§ **ASSIGNMENT**:
Your answer should be every line of the records that contains the word "item", copied as it stands.

[Stored records]
:::::

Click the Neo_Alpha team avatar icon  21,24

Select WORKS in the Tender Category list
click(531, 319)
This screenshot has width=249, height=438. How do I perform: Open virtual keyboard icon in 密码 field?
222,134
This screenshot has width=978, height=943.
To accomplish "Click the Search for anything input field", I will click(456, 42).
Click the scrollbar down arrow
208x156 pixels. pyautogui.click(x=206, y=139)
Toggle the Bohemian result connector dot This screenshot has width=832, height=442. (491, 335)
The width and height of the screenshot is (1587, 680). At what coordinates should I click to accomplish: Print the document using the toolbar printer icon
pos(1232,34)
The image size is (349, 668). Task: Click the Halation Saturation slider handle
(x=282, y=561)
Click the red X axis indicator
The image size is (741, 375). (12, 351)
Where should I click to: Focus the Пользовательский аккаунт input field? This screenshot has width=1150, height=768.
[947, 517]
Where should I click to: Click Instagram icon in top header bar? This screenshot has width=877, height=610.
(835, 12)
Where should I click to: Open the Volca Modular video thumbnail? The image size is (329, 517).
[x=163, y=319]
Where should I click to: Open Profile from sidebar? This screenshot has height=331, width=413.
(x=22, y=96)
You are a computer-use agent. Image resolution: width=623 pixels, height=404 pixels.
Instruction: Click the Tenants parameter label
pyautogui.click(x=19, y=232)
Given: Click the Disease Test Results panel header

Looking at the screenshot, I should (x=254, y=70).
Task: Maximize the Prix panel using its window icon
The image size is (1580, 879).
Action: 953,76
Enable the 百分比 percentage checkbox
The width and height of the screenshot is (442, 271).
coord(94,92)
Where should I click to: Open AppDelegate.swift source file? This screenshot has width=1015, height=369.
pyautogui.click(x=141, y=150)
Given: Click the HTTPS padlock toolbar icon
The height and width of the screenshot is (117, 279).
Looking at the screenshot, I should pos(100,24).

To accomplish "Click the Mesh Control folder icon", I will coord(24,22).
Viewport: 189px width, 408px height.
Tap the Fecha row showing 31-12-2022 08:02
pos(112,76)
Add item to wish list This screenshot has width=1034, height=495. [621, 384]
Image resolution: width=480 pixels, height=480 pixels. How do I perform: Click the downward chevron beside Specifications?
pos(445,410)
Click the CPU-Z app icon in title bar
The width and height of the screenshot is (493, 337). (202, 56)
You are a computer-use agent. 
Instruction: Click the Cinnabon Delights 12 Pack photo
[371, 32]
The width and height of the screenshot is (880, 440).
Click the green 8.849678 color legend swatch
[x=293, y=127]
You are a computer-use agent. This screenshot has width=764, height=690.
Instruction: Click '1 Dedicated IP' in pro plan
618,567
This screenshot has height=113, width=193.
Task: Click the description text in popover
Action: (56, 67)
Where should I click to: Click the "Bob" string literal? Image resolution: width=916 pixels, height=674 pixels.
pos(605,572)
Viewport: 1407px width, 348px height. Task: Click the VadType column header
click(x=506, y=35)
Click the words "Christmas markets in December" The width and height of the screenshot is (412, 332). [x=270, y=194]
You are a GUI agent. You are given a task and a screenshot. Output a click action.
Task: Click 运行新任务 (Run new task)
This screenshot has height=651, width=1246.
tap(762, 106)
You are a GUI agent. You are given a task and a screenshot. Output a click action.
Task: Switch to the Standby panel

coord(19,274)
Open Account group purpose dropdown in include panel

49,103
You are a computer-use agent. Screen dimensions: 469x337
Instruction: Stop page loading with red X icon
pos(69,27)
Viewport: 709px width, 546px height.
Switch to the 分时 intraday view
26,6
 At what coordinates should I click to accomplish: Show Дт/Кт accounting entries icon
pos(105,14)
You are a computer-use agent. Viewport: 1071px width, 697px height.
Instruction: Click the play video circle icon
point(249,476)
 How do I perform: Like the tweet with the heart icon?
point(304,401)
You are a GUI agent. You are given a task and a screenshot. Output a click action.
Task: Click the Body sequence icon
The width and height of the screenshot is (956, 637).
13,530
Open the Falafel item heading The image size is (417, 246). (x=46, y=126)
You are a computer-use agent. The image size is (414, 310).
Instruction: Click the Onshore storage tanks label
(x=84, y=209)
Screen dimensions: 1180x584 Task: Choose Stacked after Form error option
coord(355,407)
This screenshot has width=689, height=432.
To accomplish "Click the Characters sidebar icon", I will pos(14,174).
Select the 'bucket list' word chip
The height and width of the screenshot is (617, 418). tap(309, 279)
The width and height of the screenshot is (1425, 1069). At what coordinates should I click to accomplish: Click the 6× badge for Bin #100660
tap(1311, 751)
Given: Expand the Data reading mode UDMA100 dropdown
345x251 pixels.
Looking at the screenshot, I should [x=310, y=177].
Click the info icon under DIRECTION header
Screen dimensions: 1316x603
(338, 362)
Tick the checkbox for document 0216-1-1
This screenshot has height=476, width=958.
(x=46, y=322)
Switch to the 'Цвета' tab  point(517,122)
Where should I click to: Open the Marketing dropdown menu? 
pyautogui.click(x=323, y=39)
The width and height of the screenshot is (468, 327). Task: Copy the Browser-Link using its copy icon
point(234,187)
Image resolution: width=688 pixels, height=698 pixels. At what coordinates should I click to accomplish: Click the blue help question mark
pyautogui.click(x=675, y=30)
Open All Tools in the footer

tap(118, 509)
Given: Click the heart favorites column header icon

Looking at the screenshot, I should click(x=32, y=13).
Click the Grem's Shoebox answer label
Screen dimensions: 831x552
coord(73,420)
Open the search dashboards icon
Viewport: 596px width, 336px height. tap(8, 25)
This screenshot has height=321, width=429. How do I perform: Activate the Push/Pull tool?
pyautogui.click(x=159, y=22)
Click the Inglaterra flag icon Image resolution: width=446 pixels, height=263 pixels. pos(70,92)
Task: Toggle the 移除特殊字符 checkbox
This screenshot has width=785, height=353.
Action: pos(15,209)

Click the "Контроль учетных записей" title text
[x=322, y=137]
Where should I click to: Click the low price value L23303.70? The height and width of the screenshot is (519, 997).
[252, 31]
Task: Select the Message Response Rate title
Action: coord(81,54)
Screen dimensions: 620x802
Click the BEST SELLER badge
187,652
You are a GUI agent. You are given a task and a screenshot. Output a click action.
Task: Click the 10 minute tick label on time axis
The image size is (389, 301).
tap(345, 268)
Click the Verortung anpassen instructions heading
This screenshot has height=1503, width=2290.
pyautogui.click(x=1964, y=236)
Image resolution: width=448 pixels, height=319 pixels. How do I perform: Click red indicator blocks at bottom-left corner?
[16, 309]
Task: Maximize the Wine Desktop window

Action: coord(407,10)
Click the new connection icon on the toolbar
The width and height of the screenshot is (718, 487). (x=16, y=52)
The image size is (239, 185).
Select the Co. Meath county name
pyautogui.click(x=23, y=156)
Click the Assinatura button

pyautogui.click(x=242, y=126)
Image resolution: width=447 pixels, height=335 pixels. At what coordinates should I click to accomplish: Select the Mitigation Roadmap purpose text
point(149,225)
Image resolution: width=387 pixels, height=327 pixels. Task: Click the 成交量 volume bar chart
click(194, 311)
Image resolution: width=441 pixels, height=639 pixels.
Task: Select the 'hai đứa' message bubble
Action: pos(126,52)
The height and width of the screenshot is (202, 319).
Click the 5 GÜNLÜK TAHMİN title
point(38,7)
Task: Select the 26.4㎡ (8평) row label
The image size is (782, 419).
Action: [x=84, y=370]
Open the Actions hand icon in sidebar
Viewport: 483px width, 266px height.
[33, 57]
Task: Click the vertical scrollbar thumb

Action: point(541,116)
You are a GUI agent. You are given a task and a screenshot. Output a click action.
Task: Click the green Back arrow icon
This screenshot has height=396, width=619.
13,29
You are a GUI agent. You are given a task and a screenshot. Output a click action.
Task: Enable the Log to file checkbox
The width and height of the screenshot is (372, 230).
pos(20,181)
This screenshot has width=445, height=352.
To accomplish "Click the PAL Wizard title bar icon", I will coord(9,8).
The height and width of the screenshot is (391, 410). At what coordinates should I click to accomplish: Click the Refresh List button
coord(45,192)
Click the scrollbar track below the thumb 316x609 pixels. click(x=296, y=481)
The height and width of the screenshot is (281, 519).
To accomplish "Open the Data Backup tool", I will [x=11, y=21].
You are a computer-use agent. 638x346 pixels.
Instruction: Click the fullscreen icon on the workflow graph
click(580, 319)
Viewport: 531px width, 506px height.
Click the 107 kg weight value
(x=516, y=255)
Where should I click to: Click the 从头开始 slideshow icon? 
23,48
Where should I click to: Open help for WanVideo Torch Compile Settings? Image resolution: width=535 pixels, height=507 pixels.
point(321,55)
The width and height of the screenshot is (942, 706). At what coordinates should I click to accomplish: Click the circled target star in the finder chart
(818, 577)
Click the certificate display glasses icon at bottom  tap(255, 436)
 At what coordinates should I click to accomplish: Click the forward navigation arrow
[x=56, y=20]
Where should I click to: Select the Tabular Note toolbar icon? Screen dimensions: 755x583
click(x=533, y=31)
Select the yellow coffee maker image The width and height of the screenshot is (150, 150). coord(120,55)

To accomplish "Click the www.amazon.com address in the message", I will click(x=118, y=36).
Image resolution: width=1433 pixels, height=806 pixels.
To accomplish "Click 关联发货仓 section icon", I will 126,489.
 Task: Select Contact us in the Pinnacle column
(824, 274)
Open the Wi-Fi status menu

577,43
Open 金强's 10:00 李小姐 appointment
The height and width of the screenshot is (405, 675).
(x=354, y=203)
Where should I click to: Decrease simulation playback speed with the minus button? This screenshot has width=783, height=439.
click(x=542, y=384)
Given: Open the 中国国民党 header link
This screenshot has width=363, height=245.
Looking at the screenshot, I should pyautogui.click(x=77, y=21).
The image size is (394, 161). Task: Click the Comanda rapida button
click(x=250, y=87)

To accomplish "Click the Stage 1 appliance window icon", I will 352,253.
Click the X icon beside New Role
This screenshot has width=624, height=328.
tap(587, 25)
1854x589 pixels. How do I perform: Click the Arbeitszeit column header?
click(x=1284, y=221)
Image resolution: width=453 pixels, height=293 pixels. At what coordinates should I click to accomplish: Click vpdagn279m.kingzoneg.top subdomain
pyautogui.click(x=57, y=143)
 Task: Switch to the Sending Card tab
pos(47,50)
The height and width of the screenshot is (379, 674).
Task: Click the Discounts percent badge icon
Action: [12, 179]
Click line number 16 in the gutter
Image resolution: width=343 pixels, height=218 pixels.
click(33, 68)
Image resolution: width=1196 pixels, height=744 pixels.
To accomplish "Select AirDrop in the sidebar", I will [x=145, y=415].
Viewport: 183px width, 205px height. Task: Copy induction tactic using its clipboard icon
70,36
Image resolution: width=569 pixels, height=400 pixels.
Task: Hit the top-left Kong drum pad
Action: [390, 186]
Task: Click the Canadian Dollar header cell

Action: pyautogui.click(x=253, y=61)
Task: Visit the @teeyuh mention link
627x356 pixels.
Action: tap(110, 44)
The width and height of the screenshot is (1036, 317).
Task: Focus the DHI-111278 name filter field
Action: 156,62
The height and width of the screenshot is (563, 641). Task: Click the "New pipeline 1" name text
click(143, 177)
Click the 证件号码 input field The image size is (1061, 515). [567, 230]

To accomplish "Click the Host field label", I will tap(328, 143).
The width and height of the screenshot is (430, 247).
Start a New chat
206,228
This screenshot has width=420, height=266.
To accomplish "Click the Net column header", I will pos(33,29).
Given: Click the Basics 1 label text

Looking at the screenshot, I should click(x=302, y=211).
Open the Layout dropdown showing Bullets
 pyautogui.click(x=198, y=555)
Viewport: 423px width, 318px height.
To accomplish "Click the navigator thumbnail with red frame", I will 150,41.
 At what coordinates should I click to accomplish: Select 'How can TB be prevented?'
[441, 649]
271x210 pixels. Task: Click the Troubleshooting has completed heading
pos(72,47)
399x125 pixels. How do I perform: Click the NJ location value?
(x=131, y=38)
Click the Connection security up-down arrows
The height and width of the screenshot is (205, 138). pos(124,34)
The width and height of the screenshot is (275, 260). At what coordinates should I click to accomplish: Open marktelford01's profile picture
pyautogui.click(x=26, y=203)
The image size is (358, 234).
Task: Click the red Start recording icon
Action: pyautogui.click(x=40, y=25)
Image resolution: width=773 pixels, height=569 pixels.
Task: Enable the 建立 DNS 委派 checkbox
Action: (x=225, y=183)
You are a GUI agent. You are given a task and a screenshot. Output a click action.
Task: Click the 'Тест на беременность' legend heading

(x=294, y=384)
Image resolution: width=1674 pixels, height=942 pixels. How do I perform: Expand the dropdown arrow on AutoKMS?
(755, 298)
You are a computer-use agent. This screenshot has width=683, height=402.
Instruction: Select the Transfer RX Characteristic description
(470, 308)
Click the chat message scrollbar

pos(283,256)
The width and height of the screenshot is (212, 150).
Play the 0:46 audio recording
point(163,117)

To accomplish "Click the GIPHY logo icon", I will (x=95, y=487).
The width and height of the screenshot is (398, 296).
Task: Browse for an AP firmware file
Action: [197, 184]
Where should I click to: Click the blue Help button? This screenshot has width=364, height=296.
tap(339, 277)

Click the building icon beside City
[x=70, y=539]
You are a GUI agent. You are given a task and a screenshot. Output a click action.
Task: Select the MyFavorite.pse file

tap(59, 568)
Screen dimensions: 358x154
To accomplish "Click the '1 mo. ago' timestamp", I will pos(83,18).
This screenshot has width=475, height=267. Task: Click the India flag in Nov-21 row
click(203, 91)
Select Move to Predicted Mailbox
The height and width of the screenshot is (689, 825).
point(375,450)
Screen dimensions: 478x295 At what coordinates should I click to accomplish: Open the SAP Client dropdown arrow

:::::

§ **TASK RESULT**:
Add item to wish list This screenshot has width=1034, height=495. [621, 384]
Open the Falafel item heading The image size is (417, 246). (x=46, y=126)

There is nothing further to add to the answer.